Click-target data
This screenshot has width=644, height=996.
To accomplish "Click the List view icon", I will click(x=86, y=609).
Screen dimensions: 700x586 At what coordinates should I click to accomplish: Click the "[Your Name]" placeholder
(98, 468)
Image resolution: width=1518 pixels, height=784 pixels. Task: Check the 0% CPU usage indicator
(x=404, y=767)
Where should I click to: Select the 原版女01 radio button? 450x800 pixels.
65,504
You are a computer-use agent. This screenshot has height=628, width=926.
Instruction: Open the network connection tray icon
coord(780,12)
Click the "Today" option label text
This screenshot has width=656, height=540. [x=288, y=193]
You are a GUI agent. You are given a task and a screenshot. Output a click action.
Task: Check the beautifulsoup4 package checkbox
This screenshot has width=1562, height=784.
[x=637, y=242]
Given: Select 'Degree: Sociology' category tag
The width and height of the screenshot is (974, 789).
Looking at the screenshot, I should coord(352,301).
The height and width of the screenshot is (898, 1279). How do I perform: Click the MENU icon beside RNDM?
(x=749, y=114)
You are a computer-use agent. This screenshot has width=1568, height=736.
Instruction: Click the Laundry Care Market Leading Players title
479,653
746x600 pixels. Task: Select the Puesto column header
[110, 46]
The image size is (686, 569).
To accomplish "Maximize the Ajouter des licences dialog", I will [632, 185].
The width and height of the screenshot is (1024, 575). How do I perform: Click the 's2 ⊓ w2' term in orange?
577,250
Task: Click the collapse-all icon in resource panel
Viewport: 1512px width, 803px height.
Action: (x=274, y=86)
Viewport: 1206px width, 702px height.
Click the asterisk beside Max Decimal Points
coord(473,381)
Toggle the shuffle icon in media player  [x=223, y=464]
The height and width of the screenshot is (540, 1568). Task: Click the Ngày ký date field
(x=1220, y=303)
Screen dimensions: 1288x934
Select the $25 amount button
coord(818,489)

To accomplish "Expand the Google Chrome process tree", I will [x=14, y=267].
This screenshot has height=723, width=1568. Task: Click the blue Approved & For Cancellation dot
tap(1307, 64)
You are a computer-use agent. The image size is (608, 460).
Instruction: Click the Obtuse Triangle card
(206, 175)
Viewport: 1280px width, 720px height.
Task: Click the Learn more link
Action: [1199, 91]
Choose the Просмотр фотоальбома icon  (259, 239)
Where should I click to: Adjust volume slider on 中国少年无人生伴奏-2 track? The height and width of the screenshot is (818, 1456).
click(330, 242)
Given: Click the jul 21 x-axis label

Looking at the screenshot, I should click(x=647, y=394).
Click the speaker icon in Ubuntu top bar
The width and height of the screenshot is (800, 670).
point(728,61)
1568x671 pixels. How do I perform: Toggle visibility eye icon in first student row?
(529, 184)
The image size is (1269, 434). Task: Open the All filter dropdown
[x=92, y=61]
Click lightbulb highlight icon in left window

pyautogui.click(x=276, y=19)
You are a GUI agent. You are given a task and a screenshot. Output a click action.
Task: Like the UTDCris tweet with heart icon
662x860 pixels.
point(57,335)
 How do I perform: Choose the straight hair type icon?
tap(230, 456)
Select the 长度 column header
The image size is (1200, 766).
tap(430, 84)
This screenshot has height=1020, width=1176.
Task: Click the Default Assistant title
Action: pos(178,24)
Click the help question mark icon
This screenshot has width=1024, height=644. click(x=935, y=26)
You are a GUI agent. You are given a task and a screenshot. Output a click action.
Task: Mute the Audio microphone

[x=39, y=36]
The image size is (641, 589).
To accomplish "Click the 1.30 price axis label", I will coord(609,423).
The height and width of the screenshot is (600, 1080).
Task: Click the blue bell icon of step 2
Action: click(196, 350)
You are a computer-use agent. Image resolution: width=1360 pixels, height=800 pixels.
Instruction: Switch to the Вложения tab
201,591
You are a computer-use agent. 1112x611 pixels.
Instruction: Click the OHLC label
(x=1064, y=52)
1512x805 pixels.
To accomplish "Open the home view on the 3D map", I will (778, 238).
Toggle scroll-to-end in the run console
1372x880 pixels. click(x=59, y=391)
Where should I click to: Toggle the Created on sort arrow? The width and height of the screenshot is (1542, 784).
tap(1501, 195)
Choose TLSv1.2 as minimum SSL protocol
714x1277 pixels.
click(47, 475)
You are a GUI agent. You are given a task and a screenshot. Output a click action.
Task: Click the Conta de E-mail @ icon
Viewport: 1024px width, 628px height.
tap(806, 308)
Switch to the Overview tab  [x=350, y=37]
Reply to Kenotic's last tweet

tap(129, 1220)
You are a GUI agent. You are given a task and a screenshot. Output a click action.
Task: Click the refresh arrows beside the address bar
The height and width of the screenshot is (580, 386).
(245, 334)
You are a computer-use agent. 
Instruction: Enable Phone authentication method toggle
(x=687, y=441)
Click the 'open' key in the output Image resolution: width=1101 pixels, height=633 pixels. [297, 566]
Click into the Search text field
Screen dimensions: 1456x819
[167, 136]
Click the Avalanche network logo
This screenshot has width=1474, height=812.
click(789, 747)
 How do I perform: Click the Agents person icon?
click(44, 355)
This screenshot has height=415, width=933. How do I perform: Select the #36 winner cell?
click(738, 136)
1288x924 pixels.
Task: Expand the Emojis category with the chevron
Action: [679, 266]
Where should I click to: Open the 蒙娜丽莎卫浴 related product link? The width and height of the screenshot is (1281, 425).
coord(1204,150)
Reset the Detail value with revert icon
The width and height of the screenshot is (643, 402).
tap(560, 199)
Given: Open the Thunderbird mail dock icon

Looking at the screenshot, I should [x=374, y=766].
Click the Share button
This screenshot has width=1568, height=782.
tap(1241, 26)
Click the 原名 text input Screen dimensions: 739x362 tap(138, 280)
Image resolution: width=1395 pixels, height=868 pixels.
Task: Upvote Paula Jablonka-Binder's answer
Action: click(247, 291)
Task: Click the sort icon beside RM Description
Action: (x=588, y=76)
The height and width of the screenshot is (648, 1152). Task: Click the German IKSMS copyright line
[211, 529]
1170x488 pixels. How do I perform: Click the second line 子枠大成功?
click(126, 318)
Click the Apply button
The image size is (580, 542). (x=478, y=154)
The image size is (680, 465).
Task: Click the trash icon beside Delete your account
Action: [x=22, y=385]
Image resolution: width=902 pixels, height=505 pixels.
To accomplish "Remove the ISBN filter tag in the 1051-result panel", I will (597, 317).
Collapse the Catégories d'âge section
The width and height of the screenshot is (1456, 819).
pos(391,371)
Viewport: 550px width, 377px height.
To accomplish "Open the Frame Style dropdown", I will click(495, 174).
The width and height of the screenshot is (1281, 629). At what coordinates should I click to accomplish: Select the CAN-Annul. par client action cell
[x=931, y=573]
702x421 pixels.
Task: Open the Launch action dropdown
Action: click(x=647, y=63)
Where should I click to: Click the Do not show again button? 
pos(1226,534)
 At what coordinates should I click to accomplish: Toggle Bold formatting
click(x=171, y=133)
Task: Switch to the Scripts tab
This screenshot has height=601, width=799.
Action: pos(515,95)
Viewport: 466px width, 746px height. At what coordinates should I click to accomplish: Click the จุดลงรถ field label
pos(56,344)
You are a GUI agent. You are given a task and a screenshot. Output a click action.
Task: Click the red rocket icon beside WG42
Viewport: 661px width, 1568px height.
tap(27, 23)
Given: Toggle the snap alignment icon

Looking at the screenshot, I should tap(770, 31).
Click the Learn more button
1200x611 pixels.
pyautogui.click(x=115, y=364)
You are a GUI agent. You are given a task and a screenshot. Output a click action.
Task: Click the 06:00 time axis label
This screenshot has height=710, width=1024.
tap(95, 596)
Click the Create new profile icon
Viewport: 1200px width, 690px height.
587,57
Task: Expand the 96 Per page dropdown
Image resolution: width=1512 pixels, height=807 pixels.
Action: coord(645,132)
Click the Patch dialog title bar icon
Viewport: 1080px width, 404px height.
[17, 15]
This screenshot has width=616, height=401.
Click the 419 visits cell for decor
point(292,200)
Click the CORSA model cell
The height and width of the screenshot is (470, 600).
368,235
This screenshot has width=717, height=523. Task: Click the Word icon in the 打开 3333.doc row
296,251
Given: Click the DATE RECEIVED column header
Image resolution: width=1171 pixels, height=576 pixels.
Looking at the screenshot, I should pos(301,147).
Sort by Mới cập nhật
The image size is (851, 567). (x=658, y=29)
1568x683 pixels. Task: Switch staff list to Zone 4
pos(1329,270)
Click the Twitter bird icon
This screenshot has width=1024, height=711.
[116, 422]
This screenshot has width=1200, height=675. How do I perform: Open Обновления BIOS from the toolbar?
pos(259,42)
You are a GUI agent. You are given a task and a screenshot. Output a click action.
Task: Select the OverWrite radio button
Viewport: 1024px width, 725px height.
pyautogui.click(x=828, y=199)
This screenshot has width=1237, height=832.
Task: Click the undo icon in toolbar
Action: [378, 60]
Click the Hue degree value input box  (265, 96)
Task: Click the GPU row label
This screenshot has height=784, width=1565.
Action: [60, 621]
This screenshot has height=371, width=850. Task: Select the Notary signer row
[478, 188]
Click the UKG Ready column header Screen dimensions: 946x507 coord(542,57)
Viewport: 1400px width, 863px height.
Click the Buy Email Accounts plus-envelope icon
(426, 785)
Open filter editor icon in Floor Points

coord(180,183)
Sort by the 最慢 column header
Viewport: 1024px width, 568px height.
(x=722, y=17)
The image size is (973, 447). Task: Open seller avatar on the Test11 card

#### Task to complete:
Please output everything from the line containing "Screen dimensions: 1288x934" down to the line containing "Action: [1199, 91]", copying these lines exactly.

#### Exercise solution:
Screen dimensions: 1288x934
Select the $25 amount button
coord(818,489)

To accomplish "Expand the Google Chrome process tree", I will [x=14, y=267].
This screenshot has height=723, width=1568. Task: Click the blue Approved & For Cancellation dot
tap(1307, 64)
You are a computer-use agent. The image size is (608, 460).
Instruction: Click the Obtuse Triangle card
(206, 175)
Viewport: 1280px width, 720px height.
Task: Click the Learn more link
Action: [1199, 91]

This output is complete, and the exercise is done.